## WHAT YOU NEED TO DO
Set it all down exactly, every record and every line.
[LISTED RECORDS]
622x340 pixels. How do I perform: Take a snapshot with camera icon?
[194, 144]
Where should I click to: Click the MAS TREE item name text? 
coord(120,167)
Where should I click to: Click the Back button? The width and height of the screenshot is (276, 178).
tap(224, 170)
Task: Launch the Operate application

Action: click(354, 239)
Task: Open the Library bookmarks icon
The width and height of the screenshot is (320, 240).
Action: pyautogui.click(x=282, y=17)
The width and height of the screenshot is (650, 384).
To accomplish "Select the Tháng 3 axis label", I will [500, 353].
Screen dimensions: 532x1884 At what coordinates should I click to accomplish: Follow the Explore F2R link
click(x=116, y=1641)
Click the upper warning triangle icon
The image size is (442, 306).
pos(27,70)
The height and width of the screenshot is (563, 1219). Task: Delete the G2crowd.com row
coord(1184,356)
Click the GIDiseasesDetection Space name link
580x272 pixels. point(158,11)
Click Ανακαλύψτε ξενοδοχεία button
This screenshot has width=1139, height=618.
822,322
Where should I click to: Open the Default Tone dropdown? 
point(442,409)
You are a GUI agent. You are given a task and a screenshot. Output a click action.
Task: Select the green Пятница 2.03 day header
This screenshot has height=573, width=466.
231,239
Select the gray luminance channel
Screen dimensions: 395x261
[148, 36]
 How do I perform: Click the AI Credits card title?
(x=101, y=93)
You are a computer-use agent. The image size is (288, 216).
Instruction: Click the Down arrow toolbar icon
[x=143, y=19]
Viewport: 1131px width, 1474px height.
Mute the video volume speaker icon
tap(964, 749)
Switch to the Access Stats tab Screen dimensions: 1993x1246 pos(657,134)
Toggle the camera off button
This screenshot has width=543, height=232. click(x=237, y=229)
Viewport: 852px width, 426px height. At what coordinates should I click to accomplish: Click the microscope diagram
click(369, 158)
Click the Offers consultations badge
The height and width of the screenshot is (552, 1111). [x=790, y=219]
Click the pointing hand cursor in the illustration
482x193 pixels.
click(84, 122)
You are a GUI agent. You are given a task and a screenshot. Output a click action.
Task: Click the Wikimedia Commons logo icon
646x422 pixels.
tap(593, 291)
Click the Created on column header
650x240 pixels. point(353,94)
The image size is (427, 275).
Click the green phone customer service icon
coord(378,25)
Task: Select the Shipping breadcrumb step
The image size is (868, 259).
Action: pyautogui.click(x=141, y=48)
[/LISTED RECORDS]
## REPLY
622x340 pixels. How do I perform: Take a snapshot with camera icon?
[194, 144]
Where should I click to: Click the MAS TREE item name text? 
coord(120,167)
Where should I click to: Click the Back button? The width and height of the screenshot is (276, 178).
tap(224, 170)
Task: Launch the Operate application

Action: click(354, 239)
Task: Open the Library bookmarks icon
The width and height of the screenshot is (320, 240).
Action: pyautogui.click(x=282, y=17)
The width and height of the screenshot is (650, 384).
To accomplish "Select the Tháng 3 axis label", I will [500, 353].
Screen dimensions: 532x1884 At what coordinates should I click to accomplish: Follow the Explore F2R link
click(x=116, y=1641)
Click the upper warning triangle icon
The image size is (442, 306).
pos(27,70)
The height and width of the screenshot is (563, 1219). Task: Delete the G2crowd.com row
coord(1184,356)
Click the GIDiseasesDetection Space name link
580x272 pixels. point(158,11)
Click Ανακαλύψτε ξενοδοχεία button
This screenshot has width=1139, height=618.
822,322
Where should I click to: Open the Default Tone dropdown? 
point(442,409)
You are a GUI agent. You are given a task and a screenshot. Output a click action.
Task: Select the green Пятница 2.03 day header
This screenshot has height=573, width=466.
231,239
Select the gray luminance channel
Screen dimensions: 395x261
[148, 36]
 How do I perform: Click the AI Credits card title?
(x=101, y=93)
You are a computer-use agent. The image size is (288, 216).
Instruction: Click the Down arrow toolbar icon
[x=143, y=19]
Viewport: 1131px width, 1474px height.
Mute the video volume speaker icon
tap(964, 749)
Switch to the Access Stats tab Screen dimensions: 1993x1246 pos(657,134)
Toggle the camera off button
This screenshot has width=543, height=232. click(x=237, y=229)
Viewport: 852px width, 426px height. At what coordinates should I click to accomplish: Click the microscope diagram
click(369, 158)
Click the Offers consultations badge
The height and width of the screenshot is (552, 1111). [x=790, y=219]
Click the pointing hand cursor in the illustration
482x193 pixels.
click(84, 122)
You are a GUI agent. You are given a task and a screenshot. Output a click action.
Task: Click the Wikimedia Commons logo icon
646x422 pixels.
tap(593, 291)
Click the Created on column header
650x240 pixels. point(353,94)
The image size is (427, 275).
Click the green phone customer service icon
coord(378,25)
Task: Select the Shipping breadcrumb step
The image size is (868, 259).
Action: pyautogui.click(x=141, y=48)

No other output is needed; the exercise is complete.